═══ Exercise input
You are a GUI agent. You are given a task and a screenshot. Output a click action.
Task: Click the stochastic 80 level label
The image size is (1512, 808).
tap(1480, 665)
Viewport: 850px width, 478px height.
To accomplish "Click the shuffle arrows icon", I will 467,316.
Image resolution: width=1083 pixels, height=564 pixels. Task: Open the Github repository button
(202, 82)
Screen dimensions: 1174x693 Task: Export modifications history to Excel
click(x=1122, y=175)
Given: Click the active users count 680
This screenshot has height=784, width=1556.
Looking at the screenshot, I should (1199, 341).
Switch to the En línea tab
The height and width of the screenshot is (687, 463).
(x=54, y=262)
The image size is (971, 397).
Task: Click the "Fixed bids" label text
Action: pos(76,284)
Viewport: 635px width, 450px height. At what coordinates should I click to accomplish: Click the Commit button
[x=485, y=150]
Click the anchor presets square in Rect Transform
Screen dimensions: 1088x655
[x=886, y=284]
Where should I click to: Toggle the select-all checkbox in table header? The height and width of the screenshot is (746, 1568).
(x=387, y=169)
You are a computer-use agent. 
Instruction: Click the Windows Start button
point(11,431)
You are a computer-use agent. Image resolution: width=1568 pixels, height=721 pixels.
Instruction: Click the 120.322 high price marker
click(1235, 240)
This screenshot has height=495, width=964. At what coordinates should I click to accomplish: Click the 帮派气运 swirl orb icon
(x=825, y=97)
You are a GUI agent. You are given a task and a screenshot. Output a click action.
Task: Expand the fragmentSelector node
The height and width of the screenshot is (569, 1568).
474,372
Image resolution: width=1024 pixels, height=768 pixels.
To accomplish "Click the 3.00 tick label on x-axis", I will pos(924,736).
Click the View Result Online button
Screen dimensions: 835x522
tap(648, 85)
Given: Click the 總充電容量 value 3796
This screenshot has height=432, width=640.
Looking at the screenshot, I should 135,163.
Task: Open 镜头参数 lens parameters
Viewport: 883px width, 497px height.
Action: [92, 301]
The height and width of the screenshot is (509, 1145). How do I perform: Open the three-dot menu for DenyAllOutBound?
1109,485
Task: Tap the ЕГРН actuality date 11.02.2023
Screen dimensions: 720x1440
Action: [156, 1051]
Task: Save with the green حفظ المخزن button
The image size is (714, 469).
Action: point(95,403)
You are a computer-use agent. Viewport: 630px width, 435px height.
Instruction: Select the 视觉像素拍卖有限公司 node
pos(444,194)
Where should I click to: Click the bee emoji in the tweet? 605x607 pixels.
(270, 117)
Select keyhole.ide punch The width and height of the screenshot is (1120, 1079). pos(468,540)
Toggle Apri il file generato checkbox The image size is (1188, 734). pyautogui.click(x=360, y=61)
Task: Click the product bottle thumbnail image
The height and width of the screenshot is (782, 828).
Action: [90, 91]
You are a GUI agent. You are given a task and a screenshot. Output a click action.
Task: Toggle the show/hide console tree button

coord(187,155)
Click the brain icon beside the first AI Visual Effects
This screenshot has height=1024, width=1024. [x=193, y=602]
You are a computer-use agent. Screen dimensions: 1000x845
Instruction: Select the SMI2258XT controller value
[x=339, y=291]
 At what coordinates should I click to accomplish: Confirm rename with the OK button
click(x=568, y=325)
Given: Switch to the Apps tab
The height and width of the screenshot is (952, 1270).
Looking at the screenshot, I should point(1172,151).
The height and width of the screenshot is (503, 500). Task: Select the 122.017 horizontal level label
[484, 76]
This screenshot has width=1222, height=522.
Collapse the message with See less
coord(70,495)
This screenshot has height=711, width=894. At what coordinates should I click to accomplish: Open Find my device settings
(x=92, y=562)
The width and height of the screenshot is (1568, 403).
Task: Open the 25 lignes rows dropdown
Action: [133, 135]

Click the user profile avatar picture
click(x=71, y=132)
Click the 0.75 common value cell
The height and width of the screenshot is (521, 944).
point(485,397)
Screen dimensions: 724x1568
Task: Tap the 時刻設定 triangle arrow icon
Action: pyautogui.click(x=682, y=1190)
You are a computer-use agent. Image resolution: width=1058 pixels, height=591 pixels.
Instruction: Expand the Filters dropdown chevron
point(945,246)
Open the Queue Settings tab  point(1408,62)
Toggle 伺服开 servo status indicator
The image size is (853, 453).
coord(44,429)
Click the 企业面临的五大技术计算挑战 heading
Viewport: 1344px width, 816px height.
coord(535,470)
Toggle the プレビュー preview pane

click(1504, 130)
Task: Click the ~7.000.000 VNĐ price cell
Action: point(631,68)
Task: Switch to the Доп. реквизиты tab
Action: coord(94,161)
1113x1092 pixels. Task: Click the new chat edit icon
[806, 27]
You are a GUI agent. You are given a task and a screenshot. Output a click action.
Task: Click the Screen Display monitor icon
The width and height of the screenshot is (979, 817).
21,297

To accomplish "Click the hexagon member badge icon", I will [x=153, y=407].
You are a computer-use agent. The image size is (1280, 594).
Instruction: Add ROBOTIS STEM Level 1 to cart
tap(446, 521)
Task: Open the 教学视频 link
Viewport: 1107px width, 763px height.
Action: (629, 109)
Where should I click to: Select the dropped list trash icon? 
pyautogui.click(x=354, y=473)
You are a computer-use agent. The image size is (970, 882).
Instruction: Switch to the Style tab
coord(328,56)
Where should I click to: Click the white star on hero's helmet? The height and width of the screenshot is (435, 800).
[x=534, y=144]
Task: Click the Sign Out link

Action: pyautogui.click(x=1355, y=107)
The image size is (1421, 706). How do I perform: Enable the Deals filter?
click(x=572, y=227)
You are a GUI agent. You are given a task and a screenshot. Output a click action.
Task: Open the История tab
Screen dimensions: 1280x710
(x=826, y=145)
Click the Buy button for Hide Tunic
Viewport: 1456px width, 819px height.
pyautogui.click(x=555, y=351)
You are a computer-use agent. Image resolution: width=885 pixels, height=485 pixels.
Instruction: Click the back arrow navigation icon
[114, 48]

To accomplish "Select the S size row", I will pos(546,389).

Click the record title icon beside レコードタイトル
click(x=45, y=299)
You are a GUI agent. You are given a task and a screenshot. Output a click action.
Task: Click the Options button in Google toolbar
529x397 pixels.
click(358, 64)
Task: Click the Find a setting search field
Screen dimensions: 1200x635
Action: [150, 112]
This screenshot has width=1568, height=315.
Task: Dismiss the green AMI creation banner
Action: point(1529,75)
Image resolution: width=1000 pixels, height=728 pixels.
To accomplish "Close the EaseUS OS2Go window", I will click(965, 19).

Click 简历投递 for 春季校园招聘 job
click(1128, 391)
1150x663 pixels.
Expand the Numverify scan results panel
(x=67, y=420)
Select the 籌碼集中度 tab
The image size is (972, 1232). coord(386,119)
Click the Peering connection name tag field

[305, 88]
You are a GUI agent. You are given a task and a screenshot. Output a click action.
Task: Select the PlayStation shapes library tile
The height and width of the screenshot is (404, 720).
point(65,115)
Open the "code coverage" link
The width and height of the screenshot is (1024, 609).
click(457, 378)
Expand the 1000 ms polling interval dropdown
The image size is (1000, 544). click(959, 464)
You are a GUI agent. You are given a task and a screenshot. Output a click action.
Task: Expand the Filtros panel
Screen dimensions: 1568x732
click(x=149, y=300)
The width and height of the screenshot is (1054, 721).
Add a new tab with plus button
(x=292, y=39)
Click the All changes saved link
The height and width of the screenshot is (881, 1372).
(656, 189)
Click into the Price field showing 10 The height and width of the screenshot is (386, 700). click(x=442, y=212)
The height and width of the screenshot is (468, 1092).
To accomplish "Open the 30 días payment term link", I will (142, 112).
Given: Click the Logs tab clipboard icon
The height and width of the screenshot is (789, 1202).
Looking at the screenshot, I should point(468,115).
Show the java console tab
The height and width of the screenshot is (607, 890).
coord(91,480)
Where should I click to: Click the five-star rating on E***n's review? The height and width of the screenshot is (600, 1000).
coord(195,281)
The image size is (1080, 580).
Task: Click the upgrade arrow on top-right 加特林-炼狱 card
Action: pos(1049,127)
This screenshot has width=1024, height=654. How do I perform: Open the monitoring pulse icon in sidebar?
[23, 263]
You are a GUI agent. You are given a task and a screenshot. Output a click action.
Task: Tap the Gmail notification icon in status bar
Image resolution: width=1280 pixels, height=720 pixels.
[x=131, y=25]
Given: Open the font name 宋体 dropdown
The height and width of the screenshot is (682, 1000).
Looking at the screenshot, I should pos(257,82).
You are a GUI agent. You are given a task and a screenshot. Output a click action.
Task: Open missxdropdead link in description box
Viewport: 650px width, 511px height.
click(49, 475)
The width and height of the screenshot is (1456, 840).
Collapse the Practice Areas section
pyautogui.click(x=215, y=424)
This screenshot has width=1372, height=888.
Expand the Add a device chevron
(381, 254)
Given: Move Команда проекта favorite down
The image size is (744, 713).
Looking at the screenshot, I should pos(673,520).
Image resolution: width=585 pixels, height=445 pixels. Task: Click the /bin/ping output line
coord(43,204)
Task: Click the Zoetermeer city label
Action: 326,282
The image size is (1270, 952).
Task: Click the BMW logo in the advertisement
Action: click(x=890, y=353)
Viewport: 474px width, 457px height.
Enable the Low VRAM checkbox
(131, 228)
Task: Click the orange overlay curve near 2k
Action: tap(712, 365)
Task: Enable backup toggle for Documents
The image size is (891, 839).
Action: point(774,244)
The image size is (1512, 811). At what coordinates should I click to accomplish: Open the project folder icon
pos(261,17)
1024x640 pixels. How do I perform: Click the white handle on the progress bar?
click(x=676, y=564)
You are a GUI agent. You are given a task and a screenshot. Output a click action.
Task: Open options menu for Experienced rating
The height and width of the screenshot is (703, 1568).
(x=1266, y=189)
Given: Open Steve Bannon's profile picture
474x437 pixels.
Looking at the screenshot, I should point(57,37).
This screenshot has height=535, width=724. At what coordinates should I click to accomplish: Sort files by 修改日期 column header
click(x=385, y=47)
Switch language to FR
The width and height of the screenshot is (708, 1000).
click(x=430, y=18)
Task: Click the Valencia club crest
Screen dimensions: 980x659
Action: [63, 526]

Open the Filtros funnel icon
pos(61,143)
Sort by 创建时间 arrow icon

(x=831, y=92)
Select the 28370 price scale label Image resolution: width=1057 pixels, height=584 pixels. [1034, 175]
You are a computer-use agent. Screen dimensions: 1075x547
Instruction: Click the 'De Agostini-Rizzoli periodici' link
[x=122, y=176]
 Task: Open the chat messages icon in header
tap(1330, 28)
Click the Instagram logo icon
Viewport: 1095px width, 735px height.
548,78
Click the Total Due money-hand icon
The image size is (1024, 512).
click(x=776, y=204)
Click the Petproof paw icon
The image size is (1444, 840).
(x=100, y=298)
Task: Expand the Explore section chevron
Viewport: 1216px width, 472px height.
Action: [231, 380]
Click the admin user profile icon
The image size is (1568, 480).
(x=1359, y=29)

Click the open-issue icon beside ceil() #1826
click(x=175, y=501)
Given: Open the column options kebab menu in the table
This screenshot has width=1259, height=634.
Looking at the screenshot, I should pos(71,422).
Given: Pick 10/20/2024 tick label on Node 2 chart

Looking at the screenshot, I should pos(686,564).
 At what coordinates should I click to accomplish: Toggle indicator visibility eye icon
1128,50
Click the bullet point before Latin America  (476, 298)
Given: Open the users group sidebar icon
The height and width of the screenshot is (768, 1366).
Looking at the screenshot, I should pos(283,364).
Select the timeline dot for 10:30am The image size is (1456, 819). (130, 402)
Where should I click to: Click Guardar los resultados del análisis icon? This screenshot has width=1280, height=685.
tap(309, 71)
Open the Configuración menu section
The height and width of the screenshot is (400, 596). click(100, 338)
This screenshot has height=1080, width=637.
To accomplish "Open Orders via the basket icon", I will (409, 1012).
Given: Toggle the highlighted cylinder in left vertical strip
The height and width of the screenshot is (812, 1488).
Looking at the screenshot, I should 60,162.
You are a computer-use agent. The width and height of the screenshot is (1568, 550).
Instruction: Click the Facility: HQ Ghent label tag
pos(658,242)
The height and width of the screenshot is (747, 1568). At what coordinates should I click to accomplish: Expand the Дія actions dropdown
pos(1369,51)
══════
Task details :: Could you return all lines from the data above that contain the string "will"?

Result ::
To accomplish "Click the shuffle arrows icon", I will 467,316.
To accomplish "Click the 3.00 tick label on x-axis", I will pos(924,736).
To accomplish "Click the hexagon member badge icon", I will [x=153, y=407].
To accomplish "Select the S size row", I will pos(546,389).
To accomplish "Close the EaseUS OS2Go window", I will click(965, 19).
To accomplish "Open the 30 días payment term link", I will (142, 112).
To accomplish "Open Orders via the basket icon", I will (409, 1012).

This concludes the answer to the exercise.